A Realization & the First Separation
As he huddled on my chest I became aware of his tiny newborn cry. He was alert and his eyes were open. I remember looking at his furrowed brow and thinking "He's crying. He's scared and uncomfortable. Wait...I'm his mother. It's my job to do something about it! I began to stroke his head and talk to him and he instantly relaxed. That was the moment I became a mother and that was the moment my real life began.
Full of an excitement and pride that could only be described as paternal, Dr. Sassoon congratulated us and parted for home. Ellie dimmed the lights and left the three of us together. For two hours we cuddled as a family of three while Max nursed like a pro.
When the nurses came to take him for newborn procedures, they explained that they would bring him back in 2 hours. That first separation was the most difficult 2 hours of my life. All I could think about was Max. I sent Günter to check on him at least 5 times and each time he'd report that he was resting peacefully under the heat lamps. The staff kept assuring us that he just needed to reach and maintain a certain body temperature. After 2 hours and 10 minutes, I broke down. Having a baby is a surreal experience and the only thing that makes it feel real in those early weeks is physically holding your baby.
After carrying him 24/7 for 9 months, having him down the hall from me was completely unbearable. My body was alone again as if nothing had ever happened. I looked at my empty stomach and began to cry completely freak out. I realized now would be a good time to use my visualization techniques again, so I closed my eyes and imagined him laying contentedly in my arms. Within minutes...I will never forget the sound of the bassinet wheels in the hallway, this time stopping at my door finally!
Falling in Love
Günter and his mother left to recoup for the next day leaving me alone with little Maximilian. That was when I fell in love. I didn't want to eat, sleep or shower. I just sat in bed with my knees bent, Max swaddled and laying against my legs facing me. I stared at him in awe for hours, ignoring loud speaker requests for all babies to be brought to the nursery for status checks.

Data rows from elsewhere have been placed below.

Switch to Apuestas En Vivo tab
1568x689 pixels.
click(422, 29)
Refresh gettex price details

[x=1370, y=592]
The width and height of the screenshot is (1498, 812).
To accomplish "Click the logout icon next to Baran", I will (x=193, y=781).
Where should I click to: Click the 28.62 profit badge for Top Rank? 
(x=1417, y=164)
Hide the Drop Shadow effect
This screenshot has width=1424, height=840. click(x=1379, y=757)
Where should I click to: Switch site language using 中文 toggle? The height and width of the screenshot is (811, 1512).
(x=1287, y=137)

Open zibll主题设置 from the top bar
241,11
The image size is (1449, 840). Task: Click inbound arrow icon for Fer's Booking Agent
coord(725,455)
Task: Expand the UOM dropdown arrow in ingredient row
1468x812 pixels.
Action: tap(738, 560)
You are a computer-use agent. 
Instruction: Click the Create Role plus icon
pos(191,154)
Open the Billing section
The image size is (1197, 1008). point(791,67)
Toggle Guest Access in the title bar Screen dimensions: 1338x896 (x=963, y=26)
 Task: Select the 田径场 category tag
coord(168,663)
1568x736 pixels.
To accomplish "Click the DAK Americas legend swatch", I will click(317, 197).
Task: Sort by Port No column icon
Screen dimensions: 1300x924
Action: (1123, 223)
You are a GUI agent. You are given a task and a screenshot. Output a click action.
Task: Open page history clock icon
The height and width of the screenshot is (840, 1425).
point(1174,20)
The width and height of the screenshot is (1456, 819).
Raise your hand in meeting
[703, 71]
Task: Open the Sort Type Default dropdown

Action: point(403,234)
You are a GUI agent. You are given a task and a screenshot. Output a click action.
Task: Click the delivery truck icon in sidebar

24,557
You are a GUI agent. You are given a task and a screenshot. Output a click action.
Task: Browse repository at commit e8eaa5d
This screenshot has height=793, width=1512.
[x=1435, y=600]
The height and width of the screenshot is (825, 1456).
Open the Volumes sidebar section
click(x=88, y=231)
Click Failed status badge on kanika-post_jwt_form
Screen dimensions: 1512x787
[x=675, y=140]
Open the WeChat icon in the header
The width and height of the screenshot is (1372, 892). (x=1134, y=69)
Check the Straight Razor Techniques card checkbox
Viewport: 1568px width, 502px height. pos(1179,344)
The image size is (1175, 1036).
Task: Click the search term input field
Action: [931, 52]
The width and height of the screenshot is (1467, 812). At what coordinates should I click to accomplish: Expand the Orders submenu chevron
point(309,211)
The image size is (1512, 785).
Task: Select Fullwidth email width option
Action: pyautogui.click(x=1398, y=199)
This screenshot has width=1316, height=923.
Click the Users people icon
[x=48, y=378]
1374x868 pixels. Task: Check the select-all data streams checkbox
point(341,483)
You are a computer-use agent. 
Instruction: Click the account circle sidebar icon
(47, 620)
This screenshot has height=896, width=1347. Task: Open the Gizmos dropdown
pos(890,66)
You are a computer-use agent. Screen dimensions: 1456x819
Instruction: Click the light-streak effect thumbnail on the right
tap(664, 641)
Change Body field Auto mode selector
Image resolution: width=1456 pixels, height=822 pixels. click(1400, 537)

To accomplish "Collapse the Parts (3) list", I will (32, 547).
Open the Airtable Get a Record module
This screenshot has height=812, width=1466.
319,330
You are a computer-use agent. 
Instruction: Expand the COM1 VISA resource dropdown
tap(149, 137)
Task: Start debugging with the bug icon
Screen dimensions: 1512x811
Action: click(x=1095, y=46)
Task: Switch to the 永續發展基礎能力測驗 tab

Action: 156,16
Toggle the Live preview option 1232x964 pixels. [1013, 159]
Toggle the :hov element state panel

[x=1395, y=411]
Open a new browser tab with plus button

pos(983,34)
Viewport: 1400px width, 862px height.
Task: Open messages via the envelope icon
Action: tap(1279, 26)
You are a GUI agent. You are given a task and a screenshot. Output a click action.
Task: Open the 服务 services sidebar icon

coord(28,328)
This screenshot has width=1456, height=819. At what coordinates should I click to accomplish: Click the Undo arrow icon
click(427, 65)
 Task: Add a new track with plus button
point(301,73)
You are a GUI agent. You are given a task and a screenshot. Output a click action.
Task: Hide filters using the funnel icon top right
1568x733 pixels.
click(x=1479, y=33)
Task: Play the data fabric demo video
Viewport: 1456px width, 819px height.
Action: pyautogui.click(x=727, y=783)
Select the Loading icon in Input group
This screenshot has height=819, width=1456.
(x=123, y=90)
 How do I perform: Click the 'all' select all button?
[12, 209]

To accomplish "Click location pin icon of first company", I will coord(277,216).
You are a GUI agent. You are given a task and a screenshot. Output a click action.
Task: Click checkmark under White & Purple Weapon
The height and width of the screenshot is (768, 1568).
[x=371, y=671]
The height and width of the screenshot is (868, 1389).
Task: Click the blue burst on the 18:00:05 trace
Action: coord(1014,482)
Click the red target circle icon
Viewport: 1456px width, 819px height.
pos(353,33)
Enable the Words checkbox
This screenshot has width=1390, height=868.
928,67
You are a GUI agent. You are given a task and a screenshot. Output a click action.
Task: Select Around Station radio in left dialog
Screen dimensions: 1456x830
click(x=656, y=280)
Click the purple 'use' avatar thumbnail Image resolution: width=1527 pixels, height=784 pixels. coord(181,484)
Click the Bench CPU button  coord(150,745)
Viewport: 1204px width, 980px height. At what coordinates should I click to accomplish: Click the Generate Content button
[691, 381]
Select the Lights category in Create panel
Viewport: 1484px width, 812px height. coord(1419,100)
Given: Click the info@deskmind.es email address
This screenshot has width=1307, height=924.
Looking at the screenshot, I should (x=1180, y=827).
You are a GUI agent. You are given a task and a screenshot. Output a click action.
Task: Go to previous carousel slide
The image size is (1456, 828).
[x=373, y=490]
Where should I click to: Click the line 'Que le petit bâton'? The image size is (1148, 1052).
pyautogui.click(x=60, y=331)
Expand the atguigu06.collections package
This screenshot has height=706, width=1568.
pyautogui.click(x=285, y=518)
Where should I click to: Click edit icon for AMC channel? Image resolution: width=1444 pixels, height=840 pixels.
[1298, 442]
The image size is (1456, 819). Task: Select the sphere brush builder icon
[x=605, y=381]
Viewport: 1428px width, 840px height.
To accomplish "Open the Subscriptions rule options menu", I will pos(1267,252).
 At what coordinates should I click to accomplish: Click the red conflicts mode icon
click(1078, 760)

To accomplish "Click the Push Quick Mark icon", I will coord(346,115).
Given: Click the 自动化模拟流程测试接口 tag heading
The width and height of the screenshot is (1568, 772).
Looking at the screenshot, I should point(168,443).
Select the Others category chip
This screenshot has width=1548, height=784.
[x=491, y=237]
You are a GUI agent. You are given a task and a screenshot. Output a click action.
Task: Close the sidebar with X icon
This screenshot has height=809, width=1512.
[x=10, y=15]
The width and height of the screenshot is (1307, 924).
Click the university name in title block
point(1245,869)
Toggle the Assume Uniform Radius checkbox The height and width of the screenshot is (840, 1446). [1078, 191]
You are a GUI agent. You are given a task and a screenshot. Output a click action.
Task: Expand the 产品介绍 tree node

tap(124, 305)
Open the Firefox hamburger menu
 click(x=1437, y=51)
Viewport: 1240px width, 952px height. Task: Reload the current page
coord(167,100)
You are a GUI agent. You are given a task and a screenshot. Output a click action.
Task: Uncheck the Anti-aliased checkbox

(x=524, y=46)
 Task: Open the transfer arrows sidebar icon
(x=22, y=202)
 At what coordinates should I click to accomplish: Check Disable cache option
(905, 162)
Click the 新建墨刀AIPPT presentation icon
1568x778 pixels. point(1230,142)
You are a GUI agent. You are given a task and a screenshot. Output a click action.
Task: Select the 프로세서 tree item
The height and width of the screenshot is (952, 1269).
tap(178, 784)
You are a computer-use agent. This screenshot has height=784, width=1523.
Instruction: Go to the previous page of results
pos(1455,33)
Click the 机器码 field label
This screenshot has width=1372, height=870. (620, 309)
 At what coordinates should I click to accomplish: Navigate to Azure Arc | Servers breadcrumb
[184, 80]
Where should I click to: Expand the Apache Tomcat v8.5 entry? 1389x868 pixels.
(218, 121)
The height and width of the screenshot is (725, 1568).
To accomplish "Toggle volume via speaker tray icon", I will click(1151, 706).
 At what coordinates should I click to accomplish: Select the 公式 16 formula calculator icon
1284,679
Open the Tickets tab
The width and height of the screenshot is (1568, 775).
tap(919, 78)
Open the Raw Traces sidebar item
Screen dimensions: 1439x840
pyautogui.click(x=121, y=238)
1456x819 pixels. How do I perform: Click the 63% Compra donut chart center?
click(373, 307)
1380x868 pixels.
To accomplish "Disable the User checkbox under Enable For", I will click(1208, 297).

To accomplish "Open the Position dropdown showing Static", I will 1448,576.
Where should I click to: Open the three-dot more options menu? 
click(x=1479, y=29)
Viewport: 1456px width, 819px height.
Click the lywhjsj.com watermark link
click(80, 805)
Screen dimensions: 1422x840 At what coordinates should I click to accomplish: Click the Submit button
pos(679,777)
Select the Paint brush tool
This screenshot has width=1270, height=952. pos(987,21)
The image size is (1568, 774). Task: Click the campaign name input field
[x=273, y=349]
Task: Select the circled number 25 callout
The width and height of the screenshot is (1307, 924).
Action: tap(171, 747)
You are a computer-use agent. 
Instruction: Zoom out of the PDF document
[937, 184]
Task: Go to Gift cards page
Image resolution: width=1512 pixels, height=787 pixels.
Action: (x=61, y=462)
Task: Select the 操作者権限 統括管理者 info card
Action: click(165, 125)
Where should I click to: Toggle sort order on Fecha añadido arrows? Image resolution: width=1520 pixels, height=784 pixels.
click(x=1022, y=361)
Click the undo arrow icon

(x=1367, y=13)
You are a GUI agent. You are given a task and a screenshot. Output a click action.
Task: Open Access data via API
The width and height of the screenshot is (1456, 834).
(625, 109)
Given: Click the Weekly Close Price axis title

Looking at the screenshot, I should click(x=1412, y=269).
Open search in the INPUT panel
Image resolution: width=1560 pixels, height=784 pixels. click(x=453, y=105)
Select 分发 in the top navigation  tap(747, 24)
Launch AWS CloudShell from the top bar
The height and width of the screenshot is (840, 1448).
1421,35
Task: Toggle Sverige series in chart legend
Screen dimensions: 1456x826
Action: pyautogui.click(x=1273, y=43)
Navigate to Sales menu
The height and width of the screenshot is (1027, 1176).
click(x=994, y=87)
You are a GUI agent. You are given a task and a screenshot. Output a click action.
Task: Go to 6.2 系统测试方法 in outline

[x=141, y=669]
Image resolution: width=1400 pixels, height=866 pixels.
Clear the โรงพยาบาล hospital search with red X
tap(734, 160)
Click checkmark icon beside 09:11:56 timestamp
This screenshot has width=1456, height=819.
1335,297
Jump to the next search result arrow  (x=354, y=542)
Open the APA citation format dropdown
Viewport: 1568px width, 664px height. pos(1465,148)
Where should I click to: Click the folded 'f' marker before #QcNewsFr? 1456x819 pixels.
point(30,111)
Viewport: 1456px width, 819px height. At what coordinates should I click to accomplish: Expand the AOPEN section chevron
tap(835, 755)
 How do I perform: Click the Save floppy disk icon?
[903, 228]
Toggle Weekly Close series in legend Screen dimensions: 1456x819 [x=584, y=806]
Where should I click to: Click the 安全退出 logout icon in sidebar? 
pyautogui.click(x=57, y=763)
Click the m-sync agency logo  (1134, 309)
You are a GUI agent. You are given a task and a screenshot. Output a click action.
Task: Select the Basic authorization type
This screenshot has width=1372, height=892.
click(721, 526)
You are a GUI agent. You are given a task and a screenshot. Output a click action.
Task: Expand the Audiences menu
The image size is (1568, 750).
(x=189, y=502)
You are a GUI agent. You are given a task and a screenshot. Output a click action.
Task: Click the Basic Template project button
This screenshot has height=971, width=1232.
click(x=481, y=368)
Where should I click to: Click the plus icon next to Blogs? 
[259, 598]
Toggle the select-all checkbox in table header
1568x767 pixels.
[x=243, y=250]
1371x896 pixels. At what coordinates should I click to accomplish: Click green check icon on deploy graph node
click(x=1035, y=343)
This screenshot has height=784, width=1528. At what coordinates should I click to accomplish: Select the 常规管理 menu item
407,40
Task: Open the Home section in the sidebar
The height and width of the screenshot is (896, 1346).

Eventually a nurse came to my room to get him and said playfully, "Hey, you're hoarding him!" Within 20 minutes he was back and wrapped as tight as a mummy. He was very still, eyes wide and staring straight into mine. I knew that he was asking me "What the heck just happened to me?" I unwrapped him and he turned his head and spit up a little foam (Argh! that meant they'd given him formula or sugar water. I didn't want that!) Then I read the card in his bassinet and that explained he'd had the hearing test. No wonder the little guy was weirded out.
From that moment on our time together was uninterrupted. I held him constantly and he nursed every 40 minutes around the clock. I only put him in the bassinet for bathroom breaks or at one point when I was so tired I thought I might fall asleep and let him slip off my lap. The staff at Lenox Hill was continuosly nurturing and supportive. When I turned down the standard meals and asked for fresh fruit and yogurt it was there in an instant. They encouraged me to go to the breastfeeding support class where we got individual help with positioning and proper technique. And twice a day a lactation consultant came to my room to check in, providing advice and a pump to jumpstart my reticent right nipple. They were respecful of our decision to keep him uncircumcised and holding off on beginning immunizations until he was 2 months.
He was a peaceful contented baby and never screamed and turned beet red like newborns in the movies. He truly was a little cherub and to this day I'm filled with enormous gratitude daily for having been chosen to be his mother and being blessed with such an incredible gift.